Real estate agents are almost never paid by the hour. The vast majority work on commission, earning money only when a deal actually closes—and earning nothing for all the weeks of showings, negotiations, and paperwork that lead to a deal falling apart. The Bureau of Labor Statistics reported a median annual wage of $56,320 for real estate sales agents in May 2024, but that number masks enormous variation: the top 10% earned more than $125,140, while the bottom 10% earned less than $31,940.

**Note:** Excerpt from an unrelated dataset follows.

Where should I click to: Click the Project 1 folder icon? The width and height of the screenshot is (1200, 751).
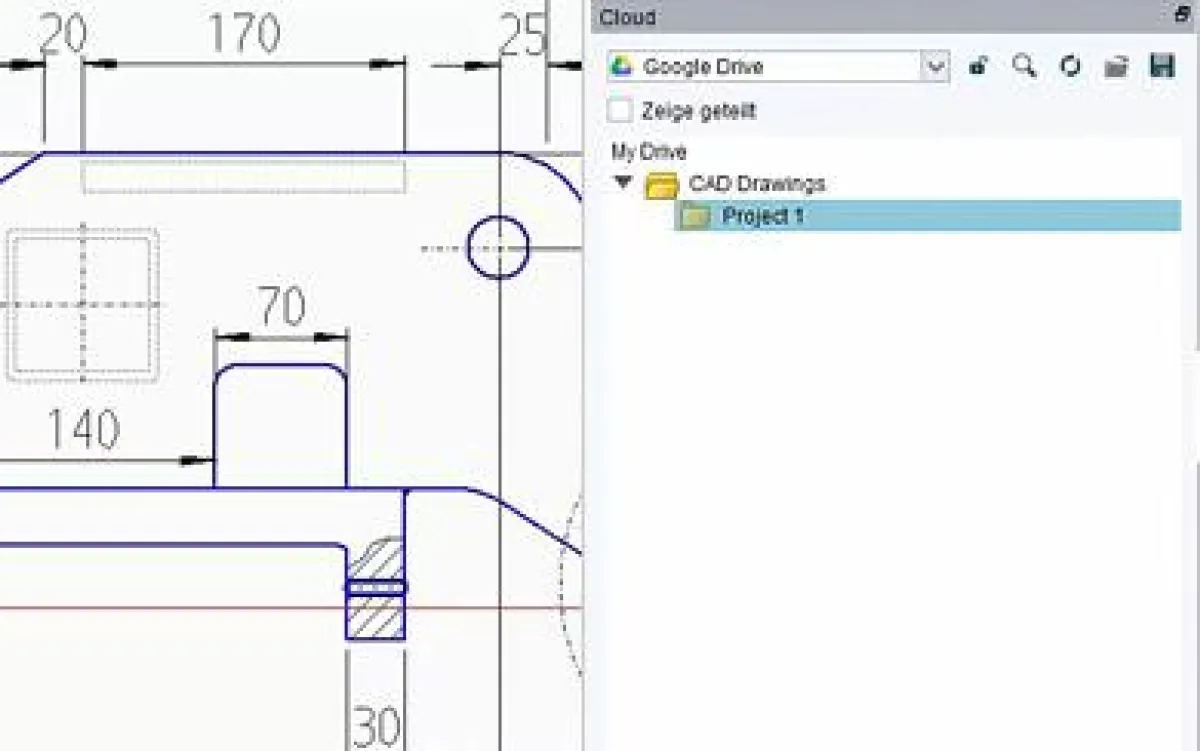[x=693, y=216]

Federal tax law bakes this compensation structure right into the classification. Under 26 U.S.C. § 3508, a licensed real estate agent qualifies as a “statutory non-employee” when three conditions are met: they hold a real estate license, their pay is tied to sales output rather than hours worked, and they operate under a written contract that treats them as a non-employee for federal tax purposes. When all three boxes are checked, the agent is an independent contractor by default—no W-2, no employer-paid benefits, no minimum wage floor.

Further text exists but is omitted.